Wafer-scale Epitaxial Graphene Growth on the Si-face of Hexagonal SiC (0001) for High Frequency Transistors
Christos Dimitrakopoulos, Yu-Ming Lin, Alfred Grill, Damon B. Farmer,, Marcus Freitag, Yanning Sun, Shu-Jen Han, Zhihong Chen, Keith A. Jenkins, Yu, Zhu, Zihong Liu, Timothy J. McArdle, John A. Ott, Robert Wisnieff, Phaedon, Avouris

TL;DR
This paper reports the successful growth of high-quality epitaxial graphene on Si-face SiC wafers, achieving record high cutoff frequencies in RF transistors, with detailed characterization and fabrication results.
Contribution
It introduces a novel growth process for wafer-scale epitaxial graphene on SiC and demonstrates high-performance RF transistors with record cutoff frequencies.
Findings
Hall mobilities up to 4000 cm^2/Vs measured
Peak cutoff frequency of 100 GHz achieved in RF-FETs
High-quality graphene characterized by AFM, HRTEM, Raman
Abstract
Up to two layers of epitaxial graphene have been grown on the Si-face of two-inch SiC wafers exhibiting room-temperature Hall mobilities up to 1800 cm^2/Vs, measured from ungated, large, 160 micron x 200 micron Hall bars, and up to 4000 cm^2/Vs, from top-gated, small, 1 micron x 1.5 micron Hall bars.
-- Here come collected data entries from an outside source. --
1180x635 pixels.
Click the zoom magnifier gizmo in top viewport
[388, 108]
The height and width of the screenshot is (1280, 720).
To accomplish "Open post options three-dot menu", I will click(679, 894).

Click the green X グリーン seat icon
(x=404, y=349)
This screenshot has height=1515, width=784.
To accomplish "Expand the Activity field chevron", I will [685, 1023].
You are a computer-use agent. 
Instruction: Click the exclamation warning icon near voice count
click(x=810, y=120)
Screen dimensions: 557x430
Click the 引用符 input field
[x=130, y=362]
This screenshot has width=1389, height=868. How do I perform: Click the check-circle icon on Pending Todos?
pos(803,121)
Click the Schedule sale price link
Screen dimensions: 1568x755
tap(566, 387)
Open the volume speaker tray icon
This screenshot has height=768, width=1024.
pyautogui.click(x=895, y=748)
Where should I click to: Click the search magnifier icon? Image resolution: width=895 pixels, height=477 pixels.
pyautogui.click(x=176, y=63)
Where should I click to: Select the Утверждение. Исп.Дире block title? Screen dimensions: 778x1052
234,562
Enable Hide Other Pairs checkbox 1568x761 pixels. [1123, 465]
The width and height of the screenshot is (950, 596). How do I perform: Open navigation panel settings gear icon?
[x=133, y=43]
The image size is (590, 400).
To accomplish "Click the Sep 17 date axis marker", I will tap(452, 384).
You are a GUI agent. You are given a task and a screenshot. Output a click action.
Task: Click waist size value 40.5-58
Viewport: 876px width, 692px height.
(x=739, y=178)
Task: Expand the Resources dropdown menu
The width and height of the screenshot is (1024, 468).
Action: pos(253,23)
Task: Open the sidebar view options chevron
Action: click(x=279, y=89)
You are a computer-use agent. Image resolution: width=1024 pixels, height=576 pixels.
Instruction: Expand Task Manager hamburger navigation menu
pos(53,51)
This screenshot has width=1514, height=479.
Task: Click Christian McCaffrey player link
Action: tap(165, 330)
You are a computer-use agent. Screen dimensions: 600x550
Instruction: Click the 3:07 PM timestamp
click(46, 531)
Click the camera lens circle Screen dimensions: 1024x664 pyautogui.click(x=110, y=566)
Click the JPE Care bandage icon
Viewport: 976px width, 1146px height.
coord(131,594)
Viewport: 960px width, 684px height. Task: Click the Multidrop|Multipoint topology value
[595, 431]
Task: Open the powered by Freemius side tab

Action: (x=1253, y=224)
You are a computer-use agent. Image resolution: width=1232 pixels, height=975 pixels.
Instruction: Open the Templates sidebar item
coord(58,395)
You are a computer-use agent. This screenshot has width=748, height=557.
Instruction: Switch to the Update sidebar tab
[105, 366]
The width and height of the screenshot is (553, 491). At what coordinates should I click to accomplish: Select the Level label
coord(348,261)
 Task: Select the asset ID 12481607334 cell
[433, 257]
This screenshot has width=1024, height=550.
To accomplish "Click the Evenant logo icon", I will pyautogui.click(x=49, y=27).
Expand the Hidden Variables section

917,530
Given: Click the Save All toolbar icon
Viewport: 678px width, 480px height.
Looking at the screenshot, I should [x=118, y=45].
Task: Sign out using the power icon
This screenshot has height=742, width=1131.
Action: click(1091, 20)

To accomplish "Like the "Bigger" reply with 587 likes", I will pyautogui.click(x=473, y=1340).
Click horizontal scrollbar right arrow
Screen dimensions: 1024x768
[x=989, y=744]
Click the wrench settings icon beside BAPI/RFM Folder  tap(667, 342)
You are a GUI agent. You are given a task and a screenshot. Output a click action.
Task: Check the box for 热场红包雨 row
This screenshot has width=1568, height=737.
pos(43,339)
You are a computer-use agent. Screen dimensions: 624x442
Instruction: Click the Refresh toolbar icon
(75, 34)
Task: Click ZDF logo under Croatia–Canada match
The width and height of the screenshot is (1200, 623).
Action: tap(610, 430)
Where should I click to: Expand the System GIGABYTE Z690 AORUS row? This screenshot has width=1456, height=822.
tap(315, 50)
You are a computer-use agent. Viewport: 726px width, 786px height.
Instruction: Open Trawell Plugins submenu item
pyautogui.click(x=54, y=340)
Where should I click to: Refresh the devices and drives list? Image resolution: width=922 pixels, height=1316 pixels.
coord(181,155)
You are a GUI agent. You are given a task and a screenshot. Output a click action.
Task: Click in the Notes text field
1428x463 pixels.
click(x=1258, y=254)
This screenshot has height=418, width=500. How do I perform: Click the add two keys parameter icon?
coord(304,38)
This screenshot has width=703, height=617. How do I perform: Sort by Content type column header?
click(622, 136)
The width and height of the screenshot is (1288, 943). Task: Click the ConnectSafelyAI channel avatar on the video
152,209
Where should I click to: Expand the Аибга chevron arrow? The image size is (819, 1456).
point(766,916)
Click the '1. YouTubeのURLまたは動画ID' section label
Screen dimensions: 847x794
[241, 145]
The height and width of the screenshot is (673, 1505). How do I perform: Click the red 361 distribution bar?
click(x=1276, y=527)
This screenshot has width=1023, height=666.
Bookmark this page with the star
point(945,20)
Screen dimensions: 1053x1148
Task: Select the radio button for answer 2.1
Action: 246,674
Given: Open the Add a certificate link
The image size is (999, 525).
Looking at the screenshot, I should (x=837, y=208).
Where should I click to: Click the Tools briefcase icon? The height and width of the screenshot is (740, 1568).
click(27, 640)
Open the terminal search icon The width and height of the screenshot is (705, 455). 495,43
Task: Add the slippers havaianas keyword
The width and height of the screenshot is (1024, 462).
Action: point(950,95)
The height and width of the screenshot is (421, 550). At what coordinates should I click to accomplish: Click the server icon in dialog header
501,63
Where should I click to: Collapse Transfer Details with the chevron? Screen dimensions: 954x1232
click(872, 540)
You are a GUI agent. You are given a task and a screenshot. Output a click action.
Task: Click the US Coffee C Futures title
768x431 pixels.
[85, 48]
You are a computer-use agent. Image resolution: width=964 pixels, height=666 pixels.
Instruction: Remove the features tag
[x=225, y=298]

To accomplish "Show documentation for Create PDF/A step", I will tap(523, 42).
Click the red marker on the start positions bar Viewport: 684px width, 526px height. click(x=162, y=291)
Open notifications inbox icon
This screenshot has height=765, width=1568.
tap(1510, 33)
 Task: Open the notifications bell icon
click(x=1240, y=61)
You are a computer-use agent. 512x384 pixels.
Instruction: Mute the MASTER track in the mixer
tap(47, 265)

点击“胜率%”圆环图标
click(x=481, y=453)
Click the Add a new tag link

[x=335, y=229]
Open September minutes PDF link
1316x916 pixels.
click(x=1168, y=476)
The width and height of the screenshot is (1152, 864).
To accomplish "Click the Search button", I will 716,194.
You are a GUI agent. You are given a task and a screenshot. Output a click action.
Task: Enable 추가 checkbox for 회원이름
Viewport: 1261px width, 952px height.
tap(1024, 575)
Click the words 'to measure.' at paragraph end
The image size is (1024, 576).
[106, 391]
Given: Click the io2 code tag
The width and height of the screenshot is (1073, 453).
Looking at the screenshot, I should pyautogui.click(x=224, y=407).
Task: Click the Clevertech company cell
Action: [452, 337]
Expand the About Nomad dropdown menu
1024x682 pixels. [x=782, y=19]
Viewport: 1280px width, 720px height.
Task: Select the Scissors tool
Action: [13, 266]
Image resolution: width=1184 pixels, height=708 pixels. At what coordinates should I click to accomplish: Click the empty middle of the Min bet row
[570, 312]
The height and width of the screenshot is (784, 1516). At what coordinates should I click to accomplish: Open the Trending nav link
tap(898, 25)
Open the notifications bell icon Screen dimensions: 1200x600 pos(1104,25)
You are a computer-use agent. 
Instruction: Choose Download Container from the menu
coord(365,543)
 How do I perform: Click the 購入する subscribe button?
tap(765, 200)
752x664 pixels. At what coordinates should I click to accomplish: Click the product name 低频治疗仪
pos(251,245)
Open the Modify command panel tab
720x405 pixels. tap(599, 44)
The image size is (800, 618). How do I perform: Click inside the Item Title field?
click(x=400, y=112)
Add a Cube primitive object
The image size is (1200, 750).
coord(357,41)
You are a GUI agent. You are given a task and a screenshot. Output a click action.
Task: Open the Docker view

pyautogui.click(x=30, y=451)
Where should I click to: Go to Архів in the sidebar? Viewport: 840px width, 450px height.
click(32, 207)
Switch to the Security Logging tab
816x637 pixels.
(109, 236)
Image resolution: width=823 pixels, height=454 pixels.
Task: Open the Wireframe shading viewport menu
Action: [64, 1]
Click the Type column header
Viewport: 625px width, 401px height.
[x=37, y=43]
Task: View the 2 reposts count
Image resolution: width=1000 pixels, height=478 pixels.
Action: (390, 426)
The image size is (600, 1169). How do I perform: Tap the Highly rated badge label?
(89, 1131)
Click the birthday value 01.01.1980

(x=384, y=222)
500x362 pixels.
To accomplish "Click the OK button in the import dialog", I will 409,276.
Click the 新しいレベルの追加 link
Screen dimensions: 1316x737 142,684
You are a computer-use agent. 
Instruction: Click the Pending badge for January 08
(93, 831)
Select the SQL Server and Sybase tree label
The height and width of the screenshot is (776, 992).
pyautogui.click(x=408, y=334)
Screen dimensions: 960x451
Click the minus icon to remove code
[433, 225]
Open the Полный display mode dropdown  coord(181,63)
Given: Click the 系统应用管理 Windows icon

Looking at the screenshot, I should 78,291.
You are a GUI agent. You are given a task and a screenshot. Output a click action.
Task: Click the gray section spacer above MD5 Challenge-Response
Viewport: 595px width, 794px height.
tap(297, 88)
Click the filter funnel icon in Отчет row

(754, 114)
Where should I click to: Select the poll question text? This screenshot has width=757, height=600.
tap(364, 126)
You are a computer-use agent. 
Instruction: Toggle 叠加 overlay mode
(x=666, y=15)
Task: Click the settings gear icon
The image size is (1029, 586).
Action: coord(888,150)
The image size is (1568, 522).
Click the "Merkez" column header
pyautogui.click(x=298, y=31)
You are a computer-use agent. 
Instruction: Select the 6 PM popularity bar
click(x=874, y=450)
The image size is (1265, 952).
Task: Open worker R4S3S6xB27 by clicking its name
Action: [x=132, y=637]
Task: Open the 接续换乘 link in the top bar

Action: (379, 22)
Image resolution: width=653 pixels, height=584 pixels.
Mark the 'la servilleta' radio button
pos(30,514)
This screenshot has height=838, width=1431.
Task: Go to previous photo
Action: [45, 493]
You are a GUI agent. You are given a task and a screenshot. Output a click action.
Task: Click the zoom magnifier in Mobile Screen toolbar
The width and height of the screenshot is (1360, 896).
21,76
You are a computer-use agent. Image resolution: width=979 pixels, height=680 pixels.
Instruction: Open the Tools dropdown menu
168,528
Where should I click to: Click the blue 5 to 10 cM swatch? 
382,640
The growth process involved a combination of a cleaning step of the SiC in a Si-containing gas, followed by an annealing step in Argon for epitaxial graphene formation. The structure and morphology of this graphene has been characterized using AFM, HRTEM, and Raman spectroscopy. Furthermore, top-gated radio frequency field effect transistors (RF-FETs) with a peak cutoff frequency fT of 100 GHz for a gate length of 240 nm were fabricated using epitaxial graphene grown on the Si face of SiC that exhibited Hall mobilities up to 1450 cm^2/Vs from ungated Hall bars and 1575 cm^2/Vs from…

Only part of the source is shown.